John Fogerty Open Air auf Burg Abenberg

Beitrag vom Juli 2007

…and I was there. 🙂
Ich hatte Glück noch eine Karte bekommen zu haben, da das Konzert ausverkauft war.


Mein Entschluss mich eine halbe Stunde vor Einlass auf den Weg zur Burg zu machen war nicht verkehrt, weil ich mir so einen Platz direkt an der Bühne sichern konnte. Zwar links aussen, aber das spielte keine Rolle. Einlass war eigentlich 18 Uhr geplant, jedoch kam man erst um 18:40 Uhr rein. Ein Statement zu dieser Verspätung steht noch aus.
Wie bereits gesagt waren alle insgesamt 4000 ausgeschriebenen Tickets restlos ausverkauft und der Burganger entsprechend voll (Bild 6). Man hat sich allerdings noch bewegen können 🙂.

Gestartet haben um 19:20 Uhr Stanfour als Vorband, eine Rockband aus dem Norden Deutschlands. Die Mischung aus College-Rock, Alternative und Nu-Metal fand ich persönlich nicht so prickelt.
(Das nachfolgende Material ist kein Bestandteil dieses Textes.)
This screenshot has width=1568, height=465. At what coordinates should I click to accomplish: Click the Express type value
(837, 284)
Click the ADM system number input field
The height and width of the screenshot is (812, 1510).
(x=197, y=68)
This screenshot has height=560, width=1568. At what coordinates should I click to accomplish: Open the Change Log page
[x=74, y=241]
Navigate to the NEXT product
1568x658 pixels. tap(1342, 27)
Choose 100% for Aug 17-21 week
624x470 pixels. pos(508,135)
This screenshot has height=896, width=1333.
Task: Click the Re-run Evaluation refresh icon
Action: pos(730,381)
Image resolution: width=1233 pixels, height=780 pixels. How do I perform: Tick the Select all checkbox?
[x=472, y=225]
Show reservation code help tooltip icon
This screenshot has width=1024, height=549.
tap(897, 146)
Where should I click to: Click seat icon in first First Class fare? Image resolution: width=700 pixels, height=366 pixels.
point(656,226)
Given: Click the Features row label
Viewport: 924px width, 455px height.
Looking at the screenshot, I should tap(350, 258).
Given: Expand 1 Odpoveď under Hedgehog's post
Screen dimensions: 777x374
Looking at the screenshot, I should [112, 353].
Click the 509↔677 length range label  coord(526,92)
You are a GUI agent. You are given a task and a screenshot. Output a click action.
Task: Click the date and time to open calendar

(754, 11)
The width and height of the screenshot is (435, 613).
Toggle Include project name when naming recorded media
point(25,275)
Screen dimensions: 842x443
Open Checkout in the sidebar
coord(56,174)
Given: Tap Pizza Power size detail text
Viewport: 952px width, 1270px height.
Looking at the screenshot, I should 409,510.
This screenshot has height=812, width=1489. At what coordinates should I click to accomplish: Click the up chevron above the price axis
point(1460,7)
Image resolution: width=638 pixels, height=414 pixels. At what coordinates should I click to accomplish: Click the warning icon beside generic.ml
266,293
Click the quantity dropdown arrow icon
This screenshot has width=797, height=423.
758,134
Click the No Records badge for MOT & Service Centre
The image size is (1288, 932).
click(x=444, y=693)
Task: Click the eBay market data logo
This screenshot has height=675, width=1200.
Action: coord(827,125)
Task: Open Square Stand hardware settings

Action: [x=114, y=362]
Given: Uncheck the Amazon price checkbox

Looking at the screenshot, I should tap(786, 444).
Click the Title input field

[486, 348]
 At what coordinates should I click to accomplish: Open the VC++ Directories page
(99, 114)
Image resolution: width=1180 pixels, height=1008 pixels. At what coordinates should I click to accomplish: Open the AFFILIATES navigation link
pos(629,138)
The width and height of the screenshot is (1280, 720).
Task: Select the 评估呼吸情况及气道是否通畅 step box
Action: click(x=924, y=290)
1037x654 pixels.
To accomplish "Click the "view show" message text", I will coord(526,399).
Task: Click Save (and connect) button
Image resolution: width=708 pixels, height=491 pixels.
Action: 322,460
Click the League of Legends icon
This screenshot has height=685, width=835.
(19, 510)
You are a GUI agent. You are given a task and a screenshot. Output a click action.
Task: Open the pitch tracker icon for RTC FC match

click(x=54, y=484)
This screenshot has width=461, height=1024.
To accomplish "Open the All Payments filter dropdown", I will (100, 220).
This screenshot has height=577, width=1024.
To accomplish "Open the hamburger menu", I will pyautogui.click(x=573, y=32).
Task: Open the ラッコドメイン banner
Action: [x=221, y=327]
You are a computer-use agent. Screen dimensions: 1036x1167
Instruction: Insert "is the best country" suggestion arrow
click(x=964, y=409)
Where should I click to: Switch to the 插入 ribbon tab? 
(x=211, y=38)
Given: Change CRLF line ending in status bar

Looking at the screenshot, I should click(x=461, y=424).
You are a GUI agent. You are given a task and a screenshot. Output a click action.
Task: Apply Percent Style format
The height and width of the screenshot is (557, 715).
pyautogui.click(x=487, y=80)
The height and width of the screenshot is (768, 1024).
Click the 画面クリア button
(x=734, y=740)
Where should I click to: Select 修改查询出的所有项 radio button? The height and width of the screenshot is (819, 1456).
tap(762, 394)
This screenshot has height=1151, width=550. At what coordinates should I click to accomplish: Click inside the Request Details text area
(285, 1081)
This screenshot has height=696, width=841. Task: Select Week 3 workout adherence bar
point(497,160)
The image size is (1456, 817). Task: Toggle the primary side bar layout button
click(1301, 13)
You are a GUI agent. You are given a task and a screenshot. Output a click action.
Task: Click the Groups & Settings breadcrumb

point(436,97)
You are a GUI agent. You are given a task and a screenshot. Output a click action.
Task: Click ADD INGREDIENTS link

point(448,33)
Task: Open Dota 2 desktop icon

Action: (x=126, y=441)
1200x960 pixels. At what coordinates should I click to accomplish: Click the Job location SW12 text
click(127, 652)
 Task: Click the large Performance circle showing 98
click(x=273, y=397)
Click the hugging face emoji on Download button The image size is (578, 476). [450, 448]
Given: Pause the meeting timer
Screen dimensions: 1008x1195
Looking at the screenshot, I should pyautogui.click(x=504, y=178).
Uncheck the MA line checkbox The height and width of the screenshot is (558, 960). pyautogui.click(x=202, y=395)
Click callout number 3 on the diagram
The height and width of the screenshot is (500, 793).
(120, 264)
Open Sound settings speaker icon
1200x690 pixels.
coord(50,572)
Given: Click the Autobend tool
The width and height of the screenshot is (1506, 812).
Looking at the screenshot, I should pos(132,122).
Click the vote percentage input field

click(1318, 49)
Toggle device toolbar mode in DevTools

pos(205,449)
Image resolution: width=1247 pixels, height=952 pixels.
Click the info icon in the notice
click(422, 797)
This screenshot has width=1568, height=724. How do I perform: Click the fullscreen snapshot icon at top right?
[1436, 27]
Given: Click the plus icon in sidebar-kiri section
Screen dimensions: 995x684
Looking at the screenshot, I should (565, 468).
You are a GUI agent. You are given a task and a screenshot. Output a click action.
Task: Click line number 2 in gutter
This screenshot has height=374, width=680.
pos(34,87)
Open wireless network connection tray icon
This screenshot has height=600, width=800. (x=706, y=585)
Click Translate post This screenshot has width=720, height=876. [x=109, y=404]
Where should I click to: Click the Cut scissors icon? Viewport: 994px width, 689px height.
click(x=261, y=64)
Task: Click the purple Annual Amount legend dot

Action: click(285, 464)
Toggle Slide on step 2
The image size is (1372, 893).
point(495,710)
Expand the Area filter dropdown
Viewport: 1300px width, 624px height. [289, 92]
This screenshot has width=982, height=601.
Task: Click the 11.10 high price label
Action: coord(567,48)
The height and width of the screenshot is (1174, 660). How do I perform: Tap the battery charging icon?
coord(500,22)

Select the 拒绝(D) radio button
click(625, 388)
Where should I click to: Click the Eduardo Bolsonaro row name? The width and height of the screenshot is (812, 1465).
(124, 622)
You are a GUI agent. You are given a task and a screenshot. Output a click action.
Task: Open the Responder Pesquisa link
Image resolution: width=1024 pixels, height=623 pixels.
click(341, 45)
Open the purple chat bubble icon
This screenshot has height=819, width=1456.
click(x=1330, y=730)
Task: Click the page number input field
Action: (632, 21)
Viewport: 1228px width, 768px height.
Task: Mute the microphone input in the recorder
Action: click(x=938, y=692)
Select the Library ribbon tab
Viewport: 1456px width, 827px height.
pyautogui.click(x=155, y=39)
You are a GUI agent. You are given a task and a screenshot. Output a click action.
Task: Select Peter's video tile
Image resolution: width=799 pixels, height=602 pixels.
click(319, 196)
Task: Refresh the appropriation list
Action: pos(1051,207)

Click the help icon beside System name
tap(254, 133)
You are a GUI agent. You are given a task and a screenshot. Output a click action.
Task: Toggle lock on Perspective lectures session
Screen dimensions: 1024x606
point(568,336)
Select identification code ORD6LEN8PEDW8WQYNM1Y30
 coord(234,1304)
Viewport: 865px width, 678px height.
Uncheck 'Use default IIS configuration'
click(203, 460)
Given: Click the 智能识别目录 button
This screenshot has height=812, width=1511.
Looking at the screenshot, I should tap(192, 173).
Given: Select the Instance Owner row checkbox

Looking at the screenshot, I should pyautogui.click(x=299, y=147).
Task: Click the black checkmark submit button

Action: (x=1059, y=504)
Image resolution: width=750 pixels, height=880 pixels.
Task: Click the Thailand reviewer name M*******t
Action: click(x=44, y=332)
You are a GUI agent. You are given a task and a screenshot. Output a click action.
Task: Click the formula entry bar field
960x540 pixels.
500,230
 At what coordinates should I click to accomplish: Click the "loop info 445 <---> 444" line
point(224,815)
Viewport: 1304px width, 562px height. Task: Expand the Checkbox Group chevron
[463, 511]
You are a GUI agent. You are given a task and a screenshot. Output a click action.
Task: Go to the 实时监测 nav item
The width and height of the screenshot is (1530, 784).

Zwischen 19:50 und 21:00 wurde die Bühne von dem Equipment von Stanfour befreit und für John Fogerty ausgebaut.

Um 21 Uhr kam dann endlich die Band und der König des Rock’n’Roll selbst auf die Bühne haben direkt mit Travelin‘ Band und Green River losgelegt. Folgende Songs wurden gespielt:

Travelin‘ Band
Green River
Who’ll Stop The Rain
It Came Out Of The Sky
Born On The Bayou
Lookin‘ Out My Backdoor
Cotton Fields
I Will Walk With You
Ramble Tamble
Midnight Special
Bootleg
I Heard It Through The Grapevine
Have You Ever Seen The Rain
Don’t You Wish It Was True
Summer Of Love
Keep On Chooglin‘
Down On The Corner (with Tyler Fogerty)
Good Golly Miss Molly
Old Man Down The Road
Bad Moon Rising
Fortunate Son
Rockin‘ All Over The World
Proud Mary

Bei dem Song Down On The Corner wurde John Fogerty von seinem Sohn Tyler Fogerty (Bild 4) an der Gitarre unterstützte. Sein Spiel stand dem seines Vaters in nichts nach. Bald wird er alleine auf der Bühne stehen und die Massen begeistern, so wie es sein Vater heute noch tut.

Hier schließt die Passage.